To find 'y', we divide -6 by -3: $$y = \frac{-6}{-3} = 2$$.
So, one point on this line is $$(0, 2)$$. This means the line crosses the vertical axis (y-axis) at 2.
* If we choose $$y = 0$$:
Substitute $$0$$ for 'y' into the equation: $$x - 3(0) = -6$$.
This simplifies to $$x = -6$$.
So, another point on this line is $$(-6, 0)$$. This means the line crosses the horizontal axis (x-axis) at -6.

**step3** Analyzing the Second Equation: $$x = -3$$

The second equation is $$x = -3$$. This is a special type of line. It tells us that for any point on this line, the x-coordinate must always be -3, no matter what the y-coordinate is.
This means it is a straight vertical line that passes through the point where x is -3 on the horizontal axis.
Some examples of points on this line would be $$(-3, 0)$$, $$(-3, 1)$$, $$(-3, 2)$$, $$(-3, -1)$$, and so on. All points have an x-coordinate of -3.

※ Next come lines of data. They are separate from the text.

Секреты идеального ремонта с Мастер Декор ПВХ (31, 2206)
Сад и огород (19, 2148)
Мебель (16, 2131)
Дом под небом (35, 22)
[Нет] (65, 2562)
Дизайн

**step4** Graphing the Lines and Finding the Intersection

Now, imagine a coordinate plane (a grid with an x-axis and a y-axis). We will plot the points and draw the lines:
1. For the line $$x - 3y = -6$$:
Plot the point $$(0, 2)$$ (starting from the origin, move 0 units horizontally and 2 units up).
Plot the point $$(-6, 0)$$ (starting from the origin, move 6 units to the left and 0 units vertically).
Draw a straight line that passes through these two points.
2. For the line $$x = -3$$:
Locate -3 on the x-axis. Draw a perfectly vertical line that goes through this point ($$x = -3$$). This line will be parallel to the y-axis.
The solution to the system of equations is the point where these two lines cross or intersect. By carefully graphing, you would observe the point where the vertical line $$x = -3$$ crosses the line $$x - 3y = -6$$.
To confirm this point, we can use the information from the second equation ($$x = -3$$) and substitute it into the first equation:
Substitute $$x = -3$$ into the equation $$x - 3y = -6$$:
$$-3 - 3y = -6$$
To isolate the term with 'y', we add 3 to both sides of the equation:
$$-3y = -6 + 3$$
$$-3y = -3$$
Now, to find the value of 'y', we divide both sides by -3:
$$y = \frac{-3}{-3}$$
$$y = 1$$
So, the intersection point is where $$x = -3$$ and $$y = 1$$. This is the point $$(-3, 1)$$.

**step5** Stating the Solution

The solution to the system of equations, found by graphing and confirmed by substitution, is the point of intersection of the two lines, which is $$(-3, 1)$$.